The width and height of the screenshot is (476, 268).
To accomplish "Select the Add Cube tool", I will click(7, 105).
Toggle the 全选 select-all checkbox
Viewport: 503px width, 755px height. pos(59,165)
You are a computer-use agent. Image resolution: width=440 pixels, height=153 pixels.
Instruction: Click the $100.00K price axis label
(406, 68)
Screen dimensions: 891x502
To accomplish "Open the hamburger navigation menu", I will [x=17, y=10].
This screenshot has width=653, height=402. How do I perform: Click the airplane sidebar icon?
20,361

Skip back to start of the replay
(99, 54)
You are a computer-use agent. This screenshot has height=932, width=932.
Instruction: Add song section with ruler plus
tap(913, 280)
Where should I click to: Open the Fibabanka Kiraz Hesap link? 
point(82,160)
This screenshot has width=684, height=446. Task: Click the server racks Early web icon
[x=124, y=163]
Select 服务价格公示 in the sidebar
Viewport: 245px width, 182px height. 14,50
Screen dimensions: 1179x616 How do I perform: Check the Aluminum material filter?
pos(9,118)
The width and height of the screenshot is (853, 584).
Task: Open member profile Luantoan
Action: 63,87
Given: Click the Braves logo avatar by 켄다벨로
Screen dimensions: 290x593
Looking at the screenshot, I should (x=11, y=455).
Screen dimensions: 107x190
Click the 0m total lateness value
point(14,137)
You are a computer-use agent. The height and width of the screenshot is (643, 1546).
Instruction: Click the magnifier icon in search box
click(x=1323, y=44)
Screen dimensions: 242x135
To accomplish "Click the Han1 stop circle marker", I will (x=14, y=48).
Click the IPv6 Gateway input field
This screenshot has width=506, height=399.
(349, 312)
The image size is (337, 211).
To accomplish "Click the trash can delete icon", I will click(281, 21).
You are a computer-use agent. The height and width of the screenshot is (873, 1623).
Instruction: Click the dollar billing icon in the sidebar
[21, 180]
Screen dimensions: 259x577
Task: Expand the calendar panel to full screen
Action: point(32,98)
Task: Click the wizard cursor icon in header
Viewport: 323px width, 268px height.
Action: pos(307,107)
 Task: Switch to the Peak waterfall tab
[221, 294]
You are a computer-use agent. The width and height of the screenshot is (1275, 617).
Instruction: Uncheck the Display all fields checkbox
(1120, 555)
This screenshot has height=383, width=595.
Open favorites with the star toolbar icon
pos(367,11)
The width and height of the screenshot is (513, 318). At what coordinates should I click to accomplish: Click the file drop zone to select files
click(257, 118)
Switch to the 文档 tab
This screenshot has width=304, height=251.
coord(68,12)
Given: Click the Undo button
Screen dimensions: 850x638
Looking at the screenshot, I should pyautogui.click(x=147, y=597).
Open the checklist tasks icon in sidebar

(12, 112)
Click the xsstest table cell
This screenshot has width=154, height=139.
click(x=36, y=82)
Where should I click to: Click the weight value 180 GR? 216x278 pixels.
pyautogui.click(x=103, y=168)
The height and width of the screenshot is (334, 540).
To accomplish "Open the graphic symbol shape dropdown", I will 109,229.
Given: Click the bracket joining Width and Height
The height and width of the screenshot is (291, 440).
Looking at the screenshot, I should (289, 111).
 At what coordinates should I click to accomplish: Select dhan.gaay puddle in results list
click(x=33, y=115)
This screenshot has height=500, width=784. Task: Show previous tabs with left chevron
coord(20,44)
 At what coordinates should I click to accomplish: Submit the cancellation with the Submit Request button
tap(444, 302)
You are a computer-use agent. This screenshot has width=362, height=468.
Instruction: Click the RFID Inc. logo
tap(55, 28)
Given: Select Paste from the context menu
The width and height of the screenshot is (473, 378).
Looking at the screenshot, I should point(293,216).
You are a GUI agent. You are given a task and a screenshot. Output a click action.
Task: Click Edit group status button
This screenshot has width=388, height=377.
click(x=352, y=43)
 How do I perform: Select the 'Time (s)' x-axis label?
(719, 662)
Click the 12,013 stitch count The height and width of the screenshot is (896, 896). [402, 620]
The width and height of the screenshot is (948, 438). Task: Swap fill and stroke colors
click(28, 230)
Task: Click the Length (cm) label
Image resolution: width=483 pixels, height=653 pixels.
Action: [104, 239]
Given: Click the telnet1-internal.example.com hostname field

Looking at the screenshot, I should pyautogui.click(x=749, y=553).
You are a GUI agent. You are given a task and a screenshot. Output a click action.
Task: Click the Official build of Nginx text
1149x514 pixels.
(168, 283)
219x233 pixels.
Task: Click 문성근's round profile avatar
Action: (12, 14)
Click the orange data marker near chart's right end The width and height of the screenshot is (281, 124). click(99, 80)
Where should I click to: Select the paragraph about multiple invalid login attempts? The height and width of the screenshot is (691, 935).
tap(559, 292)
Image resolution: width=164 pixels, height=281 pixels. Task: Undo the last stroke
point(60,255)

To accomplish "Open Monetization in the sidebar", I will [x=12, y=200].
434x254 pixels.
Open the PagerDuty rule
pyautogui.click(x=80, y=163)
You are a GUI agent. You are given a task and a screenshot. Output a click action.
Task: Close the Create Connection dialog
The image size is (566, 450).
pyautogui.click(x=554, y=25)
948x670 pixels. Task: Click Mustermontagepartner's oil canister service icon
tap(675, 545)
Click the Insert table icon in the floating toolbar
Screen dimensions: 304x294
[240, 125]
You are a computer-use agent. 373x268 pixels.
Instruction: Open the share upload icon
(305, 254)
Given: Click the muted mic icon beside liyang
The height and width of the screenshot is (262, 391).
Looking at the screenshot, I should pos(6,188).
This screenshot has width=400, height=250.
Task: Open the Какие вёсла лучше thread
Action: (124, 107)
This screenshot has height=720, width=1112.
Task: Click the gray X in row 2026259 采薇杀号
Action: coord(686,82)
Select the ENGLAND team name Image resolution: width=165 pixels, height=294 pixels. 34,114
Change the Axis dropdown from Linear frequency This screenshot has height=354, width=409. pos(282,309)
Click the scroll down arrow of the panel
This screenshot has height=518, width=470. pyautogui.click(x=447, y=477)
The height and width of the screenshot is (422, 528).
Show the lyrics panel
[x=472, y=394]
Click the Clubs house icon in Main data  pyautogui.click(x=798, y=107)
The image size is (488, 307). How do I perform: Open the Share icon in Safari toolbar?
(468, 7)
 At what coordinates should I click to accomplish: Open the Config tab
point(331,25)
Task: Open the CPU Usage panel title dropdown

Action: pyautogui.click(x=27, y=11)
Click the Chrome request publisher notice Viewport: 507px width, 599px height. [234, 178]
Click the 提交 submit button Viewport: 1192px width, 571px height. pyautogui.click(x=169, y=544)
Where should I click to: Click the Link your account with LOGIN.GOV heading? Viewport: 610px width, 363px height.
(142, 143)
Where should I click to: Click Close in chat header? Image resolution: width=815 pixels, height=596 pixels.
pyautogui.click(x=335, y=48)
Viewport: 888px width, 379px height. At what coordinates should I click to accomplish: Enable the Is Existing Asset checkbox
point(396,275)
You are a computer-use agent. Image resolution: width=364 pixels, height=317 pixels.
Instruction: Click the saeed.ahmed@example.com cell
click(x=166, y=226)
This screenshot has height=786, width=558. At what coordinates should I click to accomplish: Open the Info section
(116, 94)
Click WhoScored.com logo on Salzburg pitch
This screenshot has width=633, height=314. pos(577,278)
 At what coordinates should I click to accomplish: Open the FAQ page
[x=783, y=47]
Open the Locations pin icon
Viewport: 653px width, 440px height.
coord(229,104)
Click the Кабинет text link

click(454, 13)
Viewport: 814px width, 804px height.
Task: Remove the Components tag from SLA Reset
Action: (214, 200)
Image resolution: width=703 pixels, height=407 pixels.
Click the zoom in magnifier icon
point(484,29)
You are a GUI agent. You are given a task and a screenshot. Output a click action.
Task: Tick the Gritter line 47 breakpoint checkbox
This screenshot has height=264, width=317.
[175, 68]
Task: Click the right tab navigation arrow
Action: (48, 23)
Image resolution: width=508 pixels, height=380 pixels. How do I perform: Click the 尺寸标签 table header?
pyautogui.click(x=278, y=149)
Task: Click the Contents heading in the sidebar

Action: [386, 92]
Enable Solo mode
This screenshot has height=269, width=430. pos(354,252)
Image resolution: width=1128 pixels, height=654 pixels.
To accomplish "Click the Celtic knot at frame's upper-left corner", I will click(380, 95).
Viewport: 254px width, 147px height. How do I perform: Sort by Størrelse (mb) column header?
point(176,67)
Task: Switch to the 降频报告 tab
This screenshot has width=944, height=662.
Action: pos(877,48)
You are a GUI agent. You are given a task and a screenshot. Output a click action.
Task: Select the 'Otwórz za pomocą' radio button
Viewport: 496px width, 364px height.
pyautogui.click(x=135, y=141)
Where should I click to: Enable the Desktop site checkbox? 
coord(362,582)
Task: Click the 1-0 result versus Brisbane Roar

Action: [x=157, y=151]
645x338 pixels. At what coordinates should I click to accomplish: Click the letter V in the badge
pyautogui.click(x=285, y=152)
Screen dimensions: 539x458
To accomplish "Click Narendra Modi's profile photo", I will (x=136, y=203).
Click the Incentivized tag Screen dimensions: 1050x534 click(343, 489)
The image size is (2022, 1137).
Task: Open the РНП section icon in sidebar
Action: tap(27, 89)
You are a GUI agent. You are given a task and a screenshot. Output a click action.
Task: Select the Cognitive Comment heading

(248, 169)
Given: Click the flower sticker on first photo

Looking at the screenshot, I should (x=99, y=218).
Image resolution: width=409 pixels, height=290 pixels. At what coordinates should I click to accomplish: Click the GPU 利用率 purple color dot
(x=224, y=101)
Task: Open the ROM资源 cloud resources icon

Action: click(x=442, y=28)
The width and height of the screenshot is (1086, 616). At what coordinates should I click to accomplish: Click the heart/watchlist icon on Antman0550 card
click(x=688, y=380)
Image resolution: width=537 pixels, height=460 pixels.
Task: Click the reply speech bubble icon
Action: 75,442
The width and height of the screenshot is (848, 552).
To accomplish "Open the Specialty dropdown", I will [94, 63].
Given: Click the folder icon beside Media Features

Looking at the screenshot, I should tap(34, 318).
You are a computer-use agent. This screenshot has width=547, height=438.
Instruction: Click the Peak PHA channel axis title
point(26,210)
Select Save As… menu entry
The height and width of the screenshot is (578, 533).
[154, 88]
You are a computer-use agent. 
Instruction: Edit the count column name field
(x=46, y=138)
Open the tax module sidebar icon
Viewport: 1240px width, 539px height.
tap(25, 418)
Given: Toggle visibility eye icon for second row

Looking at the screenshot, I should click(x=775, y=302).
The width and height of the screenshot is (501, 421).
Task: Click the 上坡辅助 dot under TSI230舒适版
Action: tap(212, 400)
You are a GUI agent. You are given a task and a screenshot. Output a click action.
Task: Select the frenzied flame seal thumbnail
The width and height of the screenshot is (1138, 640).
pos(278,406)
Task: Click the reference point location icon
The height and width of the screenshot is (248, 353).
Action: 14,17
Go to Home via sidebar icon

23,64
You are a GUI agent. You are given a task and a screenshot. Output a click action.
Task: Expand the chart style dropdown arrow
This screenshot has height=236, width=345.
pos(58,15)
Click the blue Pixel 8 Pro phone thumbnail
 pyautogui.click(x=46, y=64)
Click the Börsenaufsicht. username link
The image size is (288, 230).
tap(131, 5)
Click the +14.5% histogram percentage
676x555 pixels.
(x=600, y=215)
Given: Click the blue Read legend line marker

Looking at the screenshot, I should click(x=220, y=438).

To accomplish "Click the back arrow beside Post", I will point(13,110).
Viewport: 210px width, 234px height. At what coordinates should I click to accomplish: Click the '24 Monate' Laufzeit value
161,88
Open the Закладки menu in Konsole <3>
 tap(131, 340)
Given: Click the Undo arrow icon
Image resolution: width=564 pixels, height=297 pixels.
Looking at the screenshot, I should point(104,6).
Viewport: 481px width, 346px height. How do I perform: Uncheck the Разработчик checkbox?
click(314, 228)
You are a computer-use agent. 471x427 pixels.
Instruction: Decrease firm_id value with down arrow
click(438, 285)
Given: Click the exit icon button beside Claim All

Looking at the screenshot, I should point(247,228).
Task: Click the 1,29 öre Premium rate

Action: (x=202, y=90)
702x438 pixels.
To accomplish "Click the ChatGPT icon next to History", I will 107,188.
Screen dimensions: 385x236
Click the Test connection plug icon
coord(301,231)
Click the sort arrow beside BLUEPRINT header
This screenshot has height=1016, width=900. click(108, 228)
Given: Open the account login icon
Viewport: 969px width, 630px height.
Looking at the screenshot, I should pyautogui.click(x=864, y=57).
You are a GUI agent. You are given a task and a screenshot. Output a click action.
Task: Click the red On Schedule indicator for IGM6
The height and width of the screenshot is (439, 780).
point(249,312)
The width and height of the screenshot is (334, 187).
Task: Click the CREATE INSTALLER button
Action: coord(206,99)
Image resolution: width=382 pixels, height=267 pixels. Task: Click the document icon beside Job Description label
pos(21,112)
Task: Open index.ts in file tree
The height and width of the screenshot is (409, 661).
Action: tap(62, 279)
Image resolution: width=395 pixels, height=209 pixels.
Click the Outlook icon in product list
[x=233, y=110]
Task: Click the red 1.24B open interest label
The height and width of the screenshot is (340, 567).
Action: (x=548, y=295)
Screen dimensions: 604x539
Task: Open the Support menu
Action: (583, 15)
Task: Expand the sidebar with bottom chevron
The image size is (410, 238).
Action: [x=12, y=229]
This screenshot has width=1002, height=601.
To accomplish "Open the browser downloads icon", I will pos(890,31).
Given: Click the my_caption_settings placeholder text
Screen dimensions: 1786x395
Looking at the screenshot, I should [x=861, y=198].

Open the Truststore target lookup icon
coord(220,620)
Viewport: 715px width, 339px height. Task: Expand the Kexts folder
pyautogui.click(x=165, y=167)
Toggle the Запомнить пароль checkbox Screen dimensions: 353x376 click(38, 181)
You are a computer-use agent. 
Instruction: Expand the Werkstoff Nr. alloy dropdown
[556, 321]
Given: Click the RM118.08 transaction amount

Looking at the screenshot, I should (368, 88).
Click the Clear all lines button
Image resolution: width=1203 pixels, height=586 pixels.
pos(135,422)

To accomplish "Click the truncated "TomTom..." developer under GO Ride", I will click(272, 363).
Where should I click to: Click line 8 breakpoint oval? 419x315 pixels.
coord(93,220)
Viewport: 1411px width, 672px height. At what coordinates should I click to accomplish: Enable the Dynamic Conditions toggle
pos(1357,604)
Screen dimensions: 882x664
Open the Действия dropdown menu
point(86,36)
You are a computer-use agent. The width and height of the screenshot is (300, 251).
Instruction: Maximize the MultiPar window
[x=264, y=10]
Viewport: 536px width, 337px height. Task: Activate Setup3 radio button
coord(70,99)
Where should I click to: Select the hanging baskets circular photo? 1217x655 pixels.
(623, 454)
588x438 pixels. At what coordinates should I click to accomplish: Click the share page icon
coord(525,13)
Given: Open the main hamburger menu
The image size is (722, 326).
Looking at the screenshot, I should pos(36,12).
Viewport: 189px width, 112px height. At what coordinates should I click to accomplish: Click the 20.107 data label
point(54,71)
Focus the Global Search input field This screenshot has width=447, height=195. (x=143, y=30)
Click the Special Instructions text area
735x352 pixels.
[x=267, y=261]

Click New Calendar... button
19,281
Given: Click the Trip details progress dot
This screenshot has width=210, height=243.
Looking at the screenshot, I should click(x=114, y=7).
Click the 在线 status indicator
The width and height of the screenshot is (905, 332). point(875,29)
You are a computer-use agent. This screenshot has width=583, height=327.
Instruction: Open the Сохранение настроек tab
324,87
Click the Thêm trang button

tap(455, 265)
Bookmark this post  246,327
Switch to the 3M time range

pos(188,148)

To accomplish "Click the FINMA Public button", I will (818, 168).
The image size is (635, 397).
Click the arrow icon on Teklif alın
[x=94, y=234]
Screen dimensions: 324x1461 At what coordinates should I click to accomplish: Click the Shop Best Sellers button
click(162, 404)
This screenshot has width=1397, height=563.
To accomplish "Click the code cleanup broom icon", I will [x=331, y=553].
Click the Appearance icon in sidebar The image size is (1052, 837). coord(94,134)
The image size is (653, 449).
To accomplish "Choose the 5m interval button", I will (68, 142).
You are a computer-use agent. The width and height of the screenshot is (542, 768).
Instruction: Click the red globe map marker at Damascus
----
Write out again, exactly, the lines from the start of the entries up to and including the one with "Given: Click the Braves logo avatar by 켄다벨로". Nothing else belongs in the reply.

The width and height of the screenshot is (476, 268).
To accomplish "Select the Add Cube tool", I will click(7, 105).
Toggle the 全选 select-all checkbox
Viewport: 503px width, 755px height. pos(59,165)
You are a computer-use agent. Image resolution: width=440 pixels, height=153 pixels.
Instruction: Click the $100.00K price axis label
(406, 68)
Screen dimensions: 891x502
To accomplish "Open the hamburger navigation menu", I will [x=17, y=10].
This screenshot has width=653, height=402. How do I perform: Click the airplane sidebar icon?
20,361

Skip back to start of the replay
(99, 54)
You are a computer-use agent. This screenshot has height=932, width=932.
Instruction: Add song section with ruler plus
tap(913, 280)
Where should I click to: Open the Fibabanka Kiraz Hesap link? 
point(82,160)
This screenshot has width=684, height=446. Task: Click the server racks Early web icon
[x=124, y=163]
Select 服务价格公示 in the sidebar
Viewport: 245px width, 182px height. 14,50
Screen dimensions: 1179x616 How do I perform: Check the Aluminum material filter?
pos(9,118)
The width and height of the screenshot is (853, 584).
Task: Open member profile Luantoan
Action: 63,87
Given: Click the Braves logo avatar by 켄다벨로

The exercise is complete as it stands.